Great spotted woodpecker
For centuries it seemed that, along with snakes, woodpeckers had been banished from Ireland. They are such a marvellous and familiar feature of woodlands almost everywhere that their absence here was palpable. And then 10 years ago this species recolonised Wicklow, and is expanding. For a colourful bird they are surprisingly hard to find for most of the year, but in winter they just might come to your bird feeder. In early spring their courtship “drumming” on leaf-bare tree trunks gives them away.
Siskin
The siskin is not as common as the similar bigger greenfinch. Yet it is still quite abundant, though much less familiar to most people. This is partly because it spends a lot of its time feeding on cones in spruce and pine plantations and because it doesn’t show off so noisily. However, hard weather often drives it to garden feeders in winter. It is an altogether neater bird than the greenfinch, its yellow plumage much more vivid, contrasting with blackish patches on wings and head.
Snow bunting
American poet Leonard Nathan wrote that he found, in this sparrow-sized bird’s plumage, “an eloquence that goes beyond biological purpose, a superfluous beauty”. He was probably talking about the male’s dapper summer outfit; the bunting’s winter dress, the only one we see here, is rather non-descript. Yet it is often strikingly whiter, especially in flight, than any of our small perching birds. It is almost entirely coastal here, and can turn up in odd places like the end of Dún Laoghaire pier.
Waxwing
This is probably the rarest bird on our list but also among the most abundant at certain moments.

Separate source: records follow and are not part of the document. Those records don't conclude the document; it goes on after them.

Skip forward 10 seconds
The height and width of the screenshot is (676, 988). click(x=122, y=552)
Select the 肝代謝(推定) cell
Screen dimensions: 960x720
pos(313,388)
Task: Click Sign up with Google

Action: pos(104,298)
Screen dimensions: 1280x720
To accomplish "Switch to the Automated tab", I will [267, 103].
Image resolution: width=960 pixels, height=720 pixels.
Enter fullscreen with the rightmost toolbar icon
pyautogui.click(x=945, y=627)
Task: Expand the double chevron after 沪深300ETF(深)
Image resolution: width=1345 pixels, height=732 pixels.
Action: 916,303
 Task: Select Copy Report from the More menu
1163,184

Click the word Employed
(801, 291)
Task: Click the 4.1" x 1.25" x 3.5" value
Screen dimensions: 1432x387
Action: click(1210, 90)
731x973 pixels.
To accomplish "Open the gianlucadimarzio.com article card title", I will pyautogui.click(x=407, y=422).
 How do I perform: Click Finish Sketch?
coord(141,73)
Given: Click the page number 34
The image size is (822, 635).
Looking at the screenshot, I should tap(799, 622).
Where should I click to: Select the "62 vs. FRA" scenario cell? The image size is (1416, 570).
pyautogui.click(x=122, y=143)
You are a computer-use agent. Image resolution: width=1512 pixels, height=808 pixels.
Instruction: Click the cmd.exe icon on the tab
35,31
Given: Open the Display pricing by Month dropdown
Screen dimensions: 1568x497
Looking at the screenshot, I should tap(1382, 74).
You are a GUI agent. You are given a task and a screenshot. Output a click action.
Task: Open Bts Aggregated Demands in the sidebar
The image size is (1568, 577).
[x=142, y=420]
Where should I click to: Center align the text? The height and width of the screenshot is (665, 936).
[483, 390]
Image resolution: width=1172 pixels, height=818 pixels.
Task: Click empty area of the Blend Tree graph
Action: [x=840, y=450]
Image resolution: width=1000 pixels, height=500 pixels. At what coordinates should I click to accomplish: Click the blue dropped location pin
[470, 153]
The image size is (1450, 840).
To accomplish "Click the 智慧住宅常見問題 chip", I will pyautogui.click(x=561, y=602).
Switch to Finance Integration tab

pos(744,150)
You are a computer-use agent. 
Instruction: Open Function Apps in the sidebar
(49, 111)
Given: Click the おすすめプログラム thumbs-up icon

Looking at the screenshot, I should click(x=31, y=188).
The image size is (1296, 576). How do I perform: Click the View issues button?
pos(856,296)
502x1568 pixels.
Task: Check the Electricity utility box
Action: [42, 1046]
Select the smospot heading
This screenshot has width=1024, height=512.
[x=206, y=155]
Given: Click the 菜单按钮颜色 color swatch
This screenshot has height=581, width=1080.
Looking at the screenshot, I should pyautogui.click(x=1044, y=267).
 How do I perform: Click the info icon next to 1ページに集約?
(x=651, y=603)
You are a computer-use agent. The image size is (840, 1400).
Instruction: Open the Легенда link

It is certainly one of the most quirkily attractive There are winters when very few waxwings turn up. There are others when they “irrupt” from northern Europe, and then 50 of them may flock very visibly through a single suburb’s gardens. They love berries, especially cotoneaster. Their tufty crest, black mask and bib, and wings and tail dipped in vivid yellow all make them unmistakable.